## GIVEN PASSAGE
****

This Week in Gang Land
By Jerry Capeci

Santa's Made A List And Checked It Twice; No Christmas Gifts On The Waterfront

Gang Land Exclusive!T'is the week before Christmas, and in a fitting tribute to the season, a Genovese mobster and two ousted dockworkers' union executives have agreed to plead guilty to a Christmastime extortion scam that the powerful crime family ran on the New Jersey waterfront for more than 30 years, Gang Land has learned.

Genovese soldier Stephen (Beach) Depiro and two former International Longshoremen's Association executives — Albert (Bull) Cernadas, the former president of Local 1235, and Nunzio LaGrasso, the ex-vice president of Local 1478 — are slated to cop plea deals to extortion conspiracy and labor racketeering charges tomorrow in Newark Federal Court. The plea agreements have not been filed yet, but sources say they carry recommended prison terms of about three years.

The trio are the last remaining defendants in the only still pending case stemming from the arrests of 127 mob-connected defendants on Mafia Takedown Day nearly four years ago. The case was a throwback to the bad old days of On the Waterfront-style schemes in which mobsters and their designated union stooges preyed on hard-working laborers. The indictment alleges that the Genovese family employed a "systemic use of actual and threatened force, violence and fear" to extort about $3 million in "Christmas tributes" from longshoremen beginning in 1982. Actually, the feds say the scheme began years earlier, but the indictment only goes back to when Cernadas got involved after he took over as president of Local 1235.

Depiro, 59, was also just the latest in a long line of Genovese family mobsters in the waterfront shakedowns. Depiro began overseeing his crime family's control of the New Jersey piers in 2005 when his predecessor, soldier Lawrence Ricci, was whacked while he was on trial for labor racketeering along with three other union leaders of the scandal-tarred ILA, according to the indictment. Former powerhouse capo Tino Fiumara, who succumbed to cancer in 2010, ordered Ricci's demise and appointed Depiro to succeed the slain soldier, according to court papers.

Cernadas, who doubled as an ILA international vice president for many years, allegedly was involved in the scheme from 1982 until he retired in 2005. For several of those years, Cernadas, 79, earned more than $500,000 a year from the two union posts. In 2004, his gross income was $532,000, according to ILA filings with the Department of Labor.

****

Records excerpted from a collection
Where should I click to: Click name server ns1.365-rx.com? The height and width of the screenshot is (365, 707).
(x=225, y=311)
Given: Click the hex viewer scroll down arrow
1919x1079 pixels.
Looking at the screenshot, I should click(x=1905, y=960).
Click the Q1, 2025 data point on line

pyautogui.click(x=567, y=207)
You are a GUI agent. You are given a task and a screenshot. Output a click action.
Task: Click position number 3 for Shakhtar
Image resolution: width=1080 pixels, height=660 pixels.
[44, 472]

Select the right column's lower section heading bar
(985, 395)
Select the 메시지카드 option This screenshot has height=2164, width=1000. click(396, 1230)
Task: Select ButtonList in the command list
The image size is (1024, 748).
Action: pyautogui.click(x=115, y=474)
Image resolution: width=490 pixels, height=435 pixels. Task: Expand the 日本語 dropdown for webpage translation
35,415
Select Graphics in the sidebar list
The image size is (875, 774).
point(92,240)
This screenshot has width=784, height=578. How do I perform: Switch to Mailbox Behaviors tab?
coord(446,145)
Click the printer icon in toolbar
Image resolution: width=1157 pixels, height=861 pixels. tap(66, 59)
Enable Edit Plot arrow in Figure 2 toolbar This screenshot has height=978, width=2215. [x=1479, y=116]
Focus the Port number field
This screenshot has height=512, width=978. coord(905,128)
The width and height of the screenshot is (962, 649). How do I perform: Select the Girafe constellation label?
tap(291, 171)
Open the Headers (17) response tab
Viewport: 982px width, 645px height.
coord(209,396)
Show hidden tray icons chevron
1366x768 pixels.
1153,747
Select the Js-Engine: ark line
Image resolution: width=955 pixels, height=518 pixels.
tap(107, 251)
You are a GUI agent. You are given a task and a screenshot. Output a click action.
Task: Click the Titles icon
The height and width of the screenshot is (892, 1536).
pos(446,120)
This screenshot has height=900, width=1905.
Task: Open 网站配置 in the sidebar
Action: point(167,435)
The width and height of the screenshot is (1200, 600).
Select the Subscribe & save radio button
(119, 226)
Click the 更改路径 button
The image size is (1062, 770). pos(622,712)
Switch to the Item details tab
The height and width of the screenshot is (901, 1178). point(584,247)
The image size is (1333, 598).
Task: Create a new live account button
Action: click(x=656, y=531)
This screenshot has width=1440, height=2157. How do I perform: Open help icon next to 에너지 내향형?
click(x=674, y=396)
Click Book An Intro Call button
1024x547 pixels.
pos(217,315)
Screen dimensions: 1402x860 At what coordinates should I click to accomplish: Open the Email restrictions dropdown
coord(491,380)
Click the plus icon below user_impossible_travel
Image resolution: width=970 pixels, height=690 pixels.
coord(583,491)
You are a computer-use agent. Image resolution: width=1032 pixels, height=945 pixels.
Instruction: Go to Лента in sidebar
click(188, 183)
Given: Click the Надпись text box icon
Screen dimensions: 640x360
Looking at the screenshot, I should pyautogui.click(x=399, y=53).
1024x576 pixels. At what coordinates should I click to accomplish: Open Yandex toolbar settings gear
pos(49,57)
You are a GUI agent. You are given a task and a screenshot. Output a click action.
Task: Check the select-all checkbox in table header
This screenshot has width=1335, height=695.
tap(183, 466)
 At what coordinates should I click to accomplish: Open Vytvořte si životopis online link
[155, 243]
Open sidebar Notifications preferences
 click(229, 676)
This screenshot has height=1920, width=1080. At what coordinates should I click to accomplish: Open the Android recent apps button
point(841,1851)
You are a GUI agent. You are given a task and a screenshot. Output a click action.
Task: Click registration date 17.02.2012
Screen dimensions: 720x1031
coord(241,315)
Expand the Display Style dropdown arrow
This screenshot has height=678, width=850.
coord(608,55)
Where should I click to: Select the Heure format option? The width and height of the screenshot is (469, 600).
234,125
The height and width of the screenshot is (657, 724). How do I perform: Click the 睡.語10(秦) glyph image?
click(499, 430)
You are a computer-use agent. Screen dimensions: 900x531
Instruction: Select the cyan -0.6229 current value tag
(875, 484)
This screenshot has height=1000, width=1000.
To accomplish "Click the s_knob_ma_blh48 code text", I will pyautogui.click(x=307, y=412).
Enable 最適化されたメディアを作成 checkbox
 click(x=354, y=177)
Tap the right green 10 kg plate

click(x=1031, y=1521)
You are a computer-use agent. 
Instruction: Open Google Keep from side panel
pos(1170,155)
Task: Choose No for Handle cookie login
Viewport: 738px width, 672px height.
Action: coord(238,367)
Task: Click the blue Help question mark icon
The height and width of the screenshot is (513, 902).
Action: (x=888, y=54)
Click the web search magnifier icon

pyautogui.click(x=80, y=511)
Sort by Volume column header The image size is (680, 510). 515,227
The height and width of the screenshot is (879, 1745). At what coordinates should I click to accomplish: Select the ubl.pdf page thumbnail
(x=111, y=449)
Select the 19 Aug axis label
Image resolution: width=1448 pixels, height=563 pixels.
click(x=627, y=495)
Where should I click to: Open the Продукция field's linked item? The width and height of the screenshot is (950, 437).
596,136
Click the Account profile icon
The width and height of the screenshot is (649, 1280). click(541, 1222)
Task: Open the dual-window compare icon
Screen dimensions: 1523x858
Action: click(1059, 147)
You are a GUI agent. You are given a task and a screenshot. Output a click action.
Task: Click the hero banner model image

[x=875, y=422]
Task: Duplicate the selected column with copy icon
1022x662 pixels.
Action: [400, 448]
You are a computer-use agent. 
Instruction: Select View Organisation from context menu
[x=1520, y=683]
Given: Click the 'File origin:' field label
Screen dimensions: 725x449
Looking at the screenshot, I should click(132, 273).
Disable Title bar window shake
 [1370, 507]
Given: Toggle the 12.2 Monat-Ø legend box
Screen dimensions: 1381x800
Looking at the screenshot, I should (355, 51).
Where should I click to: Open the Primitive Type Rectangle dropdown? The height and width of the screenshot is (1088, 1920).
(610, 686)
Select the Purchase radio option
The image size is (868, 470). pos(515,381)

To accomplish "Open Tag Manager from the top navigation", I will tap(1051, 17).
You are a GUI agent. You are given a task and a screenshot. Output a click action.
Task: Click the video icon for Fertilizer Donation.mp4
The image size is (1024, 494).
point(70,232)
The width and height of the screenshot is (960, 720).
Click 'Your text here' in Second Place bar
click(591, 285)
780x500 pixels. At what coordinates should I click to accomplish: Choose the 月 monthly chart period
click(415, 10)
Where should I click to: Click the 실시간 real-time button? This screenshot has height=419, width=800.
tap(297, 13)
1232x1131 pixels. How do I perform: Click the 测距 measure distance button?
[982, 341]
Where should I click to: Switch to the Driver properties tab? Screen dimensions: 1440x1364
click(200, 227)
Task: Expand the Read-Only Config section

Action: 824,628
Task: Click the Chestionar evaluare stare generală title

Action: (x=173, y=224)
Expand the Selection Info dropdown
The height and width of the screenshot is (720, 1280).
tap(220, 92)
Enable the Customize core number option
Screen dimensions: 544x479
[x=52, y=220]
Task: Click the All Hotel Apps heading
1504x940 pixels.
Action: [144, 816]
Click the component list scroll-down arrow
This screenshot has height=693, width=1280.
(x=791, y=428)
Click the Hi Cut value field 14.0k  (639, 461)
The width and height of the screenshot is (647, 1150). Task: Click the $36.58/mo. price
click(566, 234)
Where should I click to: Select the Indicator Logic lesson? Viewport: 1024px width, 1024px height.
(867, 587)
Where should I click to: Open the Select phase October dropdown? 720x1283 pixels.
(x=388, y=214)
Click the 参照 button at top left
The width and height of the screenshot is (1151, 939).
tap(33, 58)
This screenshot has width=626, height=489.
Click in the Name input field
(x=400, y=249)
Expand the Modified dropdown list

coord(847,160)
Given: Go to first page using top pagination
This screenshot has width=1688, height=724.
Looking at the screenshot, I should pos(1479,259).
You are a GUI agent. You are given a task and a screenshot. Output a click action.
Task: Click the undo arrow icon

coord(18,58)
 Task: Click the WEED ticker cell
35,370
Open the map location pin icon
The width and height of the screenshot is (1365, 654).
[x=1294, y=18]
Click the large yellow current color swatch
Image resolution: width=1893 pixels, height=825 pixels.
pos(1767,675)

****

## WORK INSTRUCTIONS
1/ In the waterfront extortion article, write out everything from "Depiro, 59, was" down to "to court papers.", switching "whacked" to "killed".
2/ According to the waterfront extortion article, what was Cernadas's gross income in 2004?
3/ List every Genovese family member and every International Longshoremen's Association official whom the waterfront extortion article identifies by name.

## REPLIES
1/
Depiro, 59, was also just the latest in a long line of Genovese family mobsters in the waterfront shakedowns. Depiro began overseeing his crime family's control of the New Jersey piers in 2005 when his predecessor, soldier Lawrence Ricci, was killed while he was on trial for labor racketeering along with three other union leaders of the scandal-tarred ILA, according to the indictment. Former powerhouse capo Tino Fiumara, who succumbed to cancer in 2010, ordered Ricci's demise and appointed Depiro to succeed the slain soldier, according to court papers.

2/ $532,000

3/
Stephen (Beach) Depiro
Albert (Bull) Cernadas
Nunzio LaGrasso
Lawrence Ricci
Tino Fiumara